Ser un iluso es la forma más alta y más bella de ejercer la libertad
Ser un iluso es la forma más alta y más bella de ejercer la libertad. La ilusión imaginativa osa levantarse ante el imperio de lo Único, la imaginación no se prosterna ante el relato de la Univocidad. Ser un iluso significa mantenerse firme y perseverar en el resto de Misterio, en un resplandor que ninguna literalidad puede sofocar. El iluso es el más libre. El iluso no huye del mundo, es atreverse a habitarlo de otra manera, es el creador de caminos diversos, divergentes. La ilusión de lo velado conserva la imaginación como nuestro auténtico y más genuino amparo y se niega a reducir lo real a lo evidente, a lo normativizado. El iluso es el custodio del Misterio.
Hoy, al contrario, da la impresión de que ese territorio del Misterio ha sido clausurado y secuestrado. Lo literal ha ocupado y constriñe progresivamente el espacio de la metáfora; el dato reemplaza el símbolo; el algoritmo enmudece a la imaginación. Lo evocador de lo misterioso parece sospechoso porque la transparencia del dato ha de encarnar la Realidad, sin fisuras ni resquicios: todo-lo-Real debe estar convenientemente clasificado, verificado por los amos que miden nuestros tiempos (de consumo) y acotan nuestros espacios (de deseo).
Convertirnos en autómatas de un tiempo sin evocación es lo que más conviene al totalitarismo característico de nuestra época, el que nos desposee de la capacidad para desarrollar un criterio propio, nos expropia del derecho a prestar atención y nos inutiliza para poder fantasear. En lugar de abrir rendijas por las que se cuelen nuevas e inesperadas (por imaginadas) vetas de sentido, se tapia la Realidad (mediante pantallas, estímulos constantes y validaciones externas) con el imperativo de lo útil y del éxito y a través de la urgencia de lo inmediato, manipulados bajo la melosa gratificación rápida y constante.

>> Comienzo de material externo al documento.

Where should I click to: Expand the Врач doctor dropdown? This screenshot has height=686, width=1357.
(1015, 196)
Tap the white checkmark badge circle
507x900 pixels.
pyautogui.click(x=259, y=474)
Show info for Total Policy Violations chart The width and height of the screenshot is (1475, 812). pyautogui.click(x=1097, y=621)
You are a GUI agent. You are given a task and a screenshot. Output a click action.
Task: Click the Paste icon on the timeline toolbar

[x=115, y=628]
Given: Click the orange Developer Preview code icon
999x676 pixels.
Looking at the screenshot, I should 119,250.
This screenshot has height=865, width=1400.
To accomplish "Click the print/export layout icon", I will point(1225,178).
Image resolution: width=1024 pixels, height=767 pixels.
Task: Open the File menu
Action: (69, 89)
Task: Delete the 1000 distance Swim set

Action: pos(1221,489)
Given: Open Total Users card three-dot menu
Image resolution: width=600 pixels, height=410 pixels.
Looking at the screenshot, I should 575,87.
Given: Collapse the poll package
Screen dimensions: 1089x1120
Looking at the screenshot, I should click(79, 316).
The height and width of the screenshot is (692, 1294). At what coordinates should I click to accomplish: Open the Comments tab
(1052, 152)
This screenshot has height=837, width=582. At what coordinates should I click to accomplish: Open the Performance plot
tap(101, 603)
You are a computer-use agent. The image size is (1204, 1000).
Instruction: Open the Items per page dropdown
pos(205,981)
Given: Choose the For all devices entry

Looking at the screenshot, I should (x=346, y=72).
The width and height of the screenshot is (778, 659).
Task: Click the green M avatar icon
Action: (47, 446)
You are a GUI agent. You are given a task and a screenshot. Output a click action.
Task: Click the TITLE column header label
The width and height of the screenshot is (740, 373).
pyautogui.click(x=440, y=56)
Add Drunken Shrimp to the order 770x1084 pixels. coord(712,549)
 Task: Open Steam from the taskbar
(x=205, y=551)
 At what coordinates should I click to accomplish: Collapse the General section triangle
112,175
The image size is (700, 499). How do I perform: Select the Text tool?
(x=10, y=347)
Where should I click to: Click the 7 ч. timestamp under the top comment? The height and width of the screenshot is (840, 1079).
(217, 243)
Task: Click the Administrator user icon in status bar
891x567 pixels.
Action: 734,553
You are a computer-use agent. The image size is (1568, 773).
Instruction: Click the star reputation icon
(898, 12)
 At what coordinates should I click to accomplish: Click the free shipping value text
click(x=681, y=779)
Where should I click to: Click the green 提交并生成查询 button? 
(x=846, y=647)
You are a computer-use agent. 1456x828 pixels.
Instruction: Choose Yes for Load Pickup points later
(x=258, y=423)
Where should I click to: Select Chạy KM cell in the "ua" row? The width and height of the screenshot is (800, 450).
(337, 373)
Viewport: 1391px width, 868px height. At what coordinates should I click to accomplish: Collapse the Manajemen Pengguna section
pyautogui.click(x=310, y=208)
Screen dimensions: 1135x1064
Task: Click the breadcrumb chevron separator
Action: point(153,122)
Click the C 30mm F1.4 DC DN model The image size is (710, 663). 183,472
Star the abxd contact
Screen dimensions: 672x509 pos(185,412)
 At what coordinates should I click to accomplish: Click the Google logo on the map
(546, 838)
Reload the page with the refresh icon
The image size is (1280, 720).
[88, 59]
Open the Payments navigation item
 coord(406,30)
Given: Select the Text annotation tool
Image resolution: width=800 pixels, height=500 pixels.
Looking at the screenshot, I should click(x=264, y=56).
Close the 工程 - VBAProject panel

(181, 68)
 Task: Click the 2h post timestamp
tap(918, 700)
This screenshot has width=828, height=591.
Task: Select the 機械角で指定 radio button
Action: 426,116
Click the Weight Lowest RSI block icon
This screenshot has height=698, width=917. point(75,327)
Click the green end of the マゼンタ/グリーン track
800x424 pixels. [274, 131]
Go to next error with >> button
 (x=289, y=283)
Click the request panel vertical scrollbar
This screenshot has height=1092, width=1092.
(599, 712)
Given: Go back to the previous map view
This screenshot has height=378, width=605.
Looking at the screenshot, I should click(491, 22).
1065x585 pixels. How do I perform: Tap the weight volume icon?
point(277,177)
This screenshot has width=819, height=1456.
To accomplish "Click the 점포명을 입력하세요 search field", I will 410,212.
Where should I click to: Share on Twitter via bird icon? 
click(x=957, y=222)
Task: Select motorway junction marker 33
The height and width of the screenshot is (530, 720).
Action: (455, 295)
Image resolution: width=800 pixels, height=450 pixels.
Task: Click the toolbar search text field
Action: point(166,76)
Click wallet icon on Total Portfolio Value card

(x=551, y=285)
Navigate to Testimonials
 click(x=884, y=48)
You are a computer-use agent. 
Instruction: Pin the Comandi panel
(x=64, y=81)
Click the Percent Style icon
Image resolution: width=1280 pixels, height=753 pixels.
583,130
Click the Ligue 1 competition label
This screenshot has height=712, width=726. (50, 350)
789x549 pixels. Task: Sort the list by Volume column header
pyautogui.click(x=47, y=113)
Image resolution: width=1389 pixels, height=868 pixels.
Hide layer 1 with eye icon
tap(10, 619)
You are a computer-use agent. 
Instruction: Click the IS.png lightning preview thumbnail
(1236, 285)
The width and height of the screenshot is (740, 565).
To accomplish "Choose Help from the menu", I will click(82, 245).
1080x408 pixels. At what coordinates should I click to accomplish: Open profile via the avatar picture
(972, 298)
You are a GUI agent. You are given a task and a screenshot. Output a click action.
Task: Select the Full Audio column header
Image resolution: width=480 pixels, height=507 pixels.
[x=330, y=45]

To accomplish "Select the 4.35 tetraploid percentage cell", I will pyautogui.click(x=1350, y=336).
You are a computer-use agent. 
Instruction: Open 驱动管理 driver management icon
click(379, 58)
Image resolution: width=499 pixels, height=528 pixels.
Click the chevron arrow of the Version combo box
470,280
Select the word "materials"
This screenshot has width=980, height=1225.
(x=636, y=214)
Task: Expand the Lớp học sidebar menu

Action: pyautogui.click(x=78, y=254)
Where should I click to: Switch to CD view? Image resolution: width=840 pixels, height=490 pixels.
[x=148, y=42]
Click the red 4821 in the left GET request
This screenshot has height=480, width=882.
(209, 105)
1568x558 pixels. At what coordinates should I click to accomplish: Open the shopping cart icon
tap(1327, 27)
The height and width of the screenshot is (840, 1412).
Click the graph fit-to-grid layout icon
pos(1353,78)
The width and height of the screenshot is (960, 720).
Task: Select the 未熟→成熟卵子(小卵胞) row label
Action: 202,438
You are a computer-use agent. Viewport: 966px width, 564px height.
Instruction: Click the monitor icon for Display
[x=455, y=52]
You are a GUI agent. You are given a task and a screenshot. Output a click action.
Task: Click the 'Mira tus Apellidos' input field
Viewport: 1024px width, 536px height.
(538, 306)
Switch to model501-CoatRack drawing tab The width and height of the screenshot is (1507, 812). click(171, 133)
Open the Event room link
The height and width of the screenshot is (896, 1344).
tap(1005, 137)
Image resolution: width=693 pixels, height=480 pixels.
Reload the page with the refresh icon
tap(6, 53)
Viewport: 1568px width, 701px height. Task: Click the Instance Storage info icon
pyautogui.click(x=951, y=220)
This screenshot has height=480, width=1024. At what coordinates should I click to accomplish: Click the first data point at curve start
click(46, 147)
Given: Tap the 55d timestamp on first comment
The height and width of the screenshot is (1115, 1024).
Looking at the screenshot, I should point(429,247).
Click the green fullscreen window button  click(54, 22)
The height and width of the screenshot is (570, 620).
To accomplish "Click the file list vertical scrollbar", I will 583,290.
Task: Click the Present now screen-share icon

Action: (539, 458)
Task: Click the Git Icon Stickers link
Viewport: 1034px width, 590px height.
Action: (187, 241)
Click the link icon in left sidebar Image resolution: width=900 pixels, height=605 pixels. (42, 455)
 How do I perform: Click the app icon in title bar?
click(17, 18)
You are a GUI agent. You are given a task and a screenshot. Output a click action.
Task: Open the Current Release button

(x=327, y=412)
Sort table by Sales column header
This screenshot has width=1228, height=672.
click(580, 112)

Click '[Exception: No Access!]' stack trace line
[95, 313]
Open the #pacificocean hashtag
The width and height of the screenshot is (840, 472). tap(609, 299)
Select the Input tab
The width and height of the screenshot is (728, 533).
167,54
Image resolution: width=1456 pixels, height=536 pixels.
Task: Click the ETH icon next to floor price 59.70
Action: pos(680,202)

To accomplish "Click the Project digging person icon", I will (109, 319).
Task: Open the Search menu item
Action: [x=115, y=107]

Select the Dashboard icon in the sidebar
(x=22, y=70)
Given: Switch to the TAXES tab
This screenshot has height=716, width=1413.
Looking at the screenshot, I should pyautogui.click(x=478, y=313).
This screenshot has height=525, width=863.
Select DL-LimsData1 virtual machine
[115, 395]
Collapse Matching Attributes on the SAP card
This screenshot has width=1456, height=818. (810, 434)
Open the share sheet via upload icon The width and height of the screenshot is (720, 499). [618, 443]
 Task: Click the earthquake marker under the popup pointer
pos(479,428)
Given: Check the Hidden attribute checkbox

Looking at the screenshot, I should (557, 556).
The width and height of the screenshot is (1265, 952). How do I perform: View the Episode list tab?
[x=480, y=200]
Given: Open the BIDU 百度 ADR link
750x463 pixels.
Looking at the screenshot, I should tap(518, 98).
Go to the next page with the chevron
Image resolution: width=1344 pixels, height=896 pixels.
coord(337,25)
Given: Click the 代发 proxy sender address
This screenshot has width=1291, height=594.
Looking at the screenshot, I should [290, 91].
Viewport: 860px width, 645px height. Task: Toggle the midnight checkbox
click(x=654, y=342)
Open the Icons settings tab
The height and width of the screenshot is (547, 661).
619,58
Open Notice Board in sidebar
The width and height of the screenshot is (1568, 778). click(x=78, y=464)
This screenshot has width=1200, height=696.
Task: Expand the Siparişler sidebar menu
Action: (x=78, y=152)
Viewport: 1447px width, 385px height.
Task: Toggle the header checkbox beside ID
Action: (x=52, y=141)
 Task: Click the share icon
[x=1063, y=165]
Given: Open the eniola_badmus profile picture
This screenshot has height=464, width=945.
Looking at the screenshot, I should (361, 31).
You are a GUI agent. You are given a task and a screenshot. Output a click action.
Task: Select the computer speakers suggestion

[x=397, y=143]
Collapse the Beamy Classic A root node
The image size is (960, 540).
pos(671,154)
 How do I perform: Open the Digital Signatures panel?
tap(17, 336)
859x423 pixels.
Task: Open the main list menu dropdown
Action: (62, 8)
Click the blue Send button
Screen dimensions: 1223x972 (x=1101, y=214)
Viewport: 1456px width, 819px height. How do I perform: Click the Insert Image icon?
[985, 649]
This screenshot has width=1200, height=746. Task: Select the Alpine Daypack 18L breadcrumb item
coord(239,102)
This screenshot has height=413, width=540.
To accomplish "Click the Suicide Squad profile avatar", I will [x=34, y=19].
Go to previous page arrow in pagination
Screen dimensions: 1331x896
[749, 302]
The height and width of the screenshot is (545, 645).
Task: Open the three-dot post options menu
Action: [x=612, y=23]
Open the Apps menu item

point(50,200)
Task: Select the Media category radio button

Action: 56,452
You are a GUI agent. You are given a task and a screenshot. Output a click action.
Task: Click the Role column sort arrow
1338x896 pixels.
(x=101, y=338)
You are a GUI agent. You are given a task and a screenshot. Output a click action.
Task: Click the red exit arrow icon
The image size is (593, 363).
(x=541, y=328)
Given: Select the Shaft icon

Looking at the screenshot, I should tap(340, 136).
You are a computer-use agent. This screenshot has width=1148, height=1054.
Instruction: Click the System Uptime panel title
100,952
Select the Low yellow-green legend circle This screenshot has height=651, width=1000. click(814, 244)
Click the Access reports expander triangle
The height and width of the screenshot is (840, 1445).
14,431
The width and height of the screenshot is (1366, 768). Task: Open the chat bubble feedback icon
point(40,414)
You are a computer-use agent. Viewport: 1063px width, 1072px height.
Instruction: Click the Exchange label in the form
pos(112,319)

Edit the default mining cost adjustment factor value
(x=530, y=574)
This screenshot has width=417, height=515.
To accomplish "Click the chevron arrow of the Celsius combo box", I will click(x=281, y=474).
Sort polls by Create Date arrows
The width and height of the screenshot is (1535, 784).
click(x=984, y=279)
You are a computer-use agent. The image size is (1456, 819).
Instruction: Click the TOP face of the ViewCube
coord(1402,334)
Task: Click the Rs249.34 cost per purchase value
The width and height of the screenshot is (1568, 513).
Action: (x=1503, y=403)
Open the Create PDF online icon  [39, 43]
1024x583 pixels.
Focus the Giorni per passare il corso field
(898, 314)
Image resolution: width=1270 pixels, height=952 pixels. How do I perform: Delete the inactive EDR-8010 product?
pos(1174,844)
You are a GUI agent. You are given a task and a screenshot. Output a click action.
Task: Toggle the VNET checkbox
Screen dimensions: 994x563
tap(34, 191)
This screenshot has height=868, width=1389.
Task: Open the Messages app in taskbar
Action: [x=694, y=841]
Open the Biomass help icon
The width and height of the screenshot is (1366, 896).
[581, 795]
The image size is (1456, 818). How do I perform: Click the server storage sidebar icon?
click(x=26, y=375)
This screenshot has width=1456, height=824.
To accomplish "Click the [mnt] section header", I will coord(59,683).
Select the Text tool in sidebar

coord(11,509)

En medio de este irrespirable paisaje, lo inefable del Misterio es considerado como una amenaza, porque pone en entredicho la Univocidad del Relato Único. Al contrario, la ensoñación es lo que nos hace y mantiene libres, lo que impide que nos arrodillemos, resignados, ante un modo restringido de decir y pensar la Realidad. Poner a resguardo nuestra capacidad evocadora y nuestra imaginación nos arma contra la clausura del Mundo Real. La ilusión es por donde se cuela lo inesperado. El iluso contiene la posibilidad para transformar lo literal.
En casas y centros educativos debemos centrar nuestro empeño en que niños, adolescentes y jóvenes puedan mantener intacto ese ahínco por imaginar. Asombrarse, soñar, fantasear o maravillarse son actos ilusoriamente subversivos en un contexto que pretende medirlo todo (el-Todo), que quiere medir y decidir al respecto de nuestros tiempos y espacios. Enseñar a soñar, a ser ilusos, es mostrar la posibilidad del no sometimiento. De no resignarse a vivir en los relatos del Otro Sistémico. Quien mantiene viva su imaginación mantiene viva su libertad.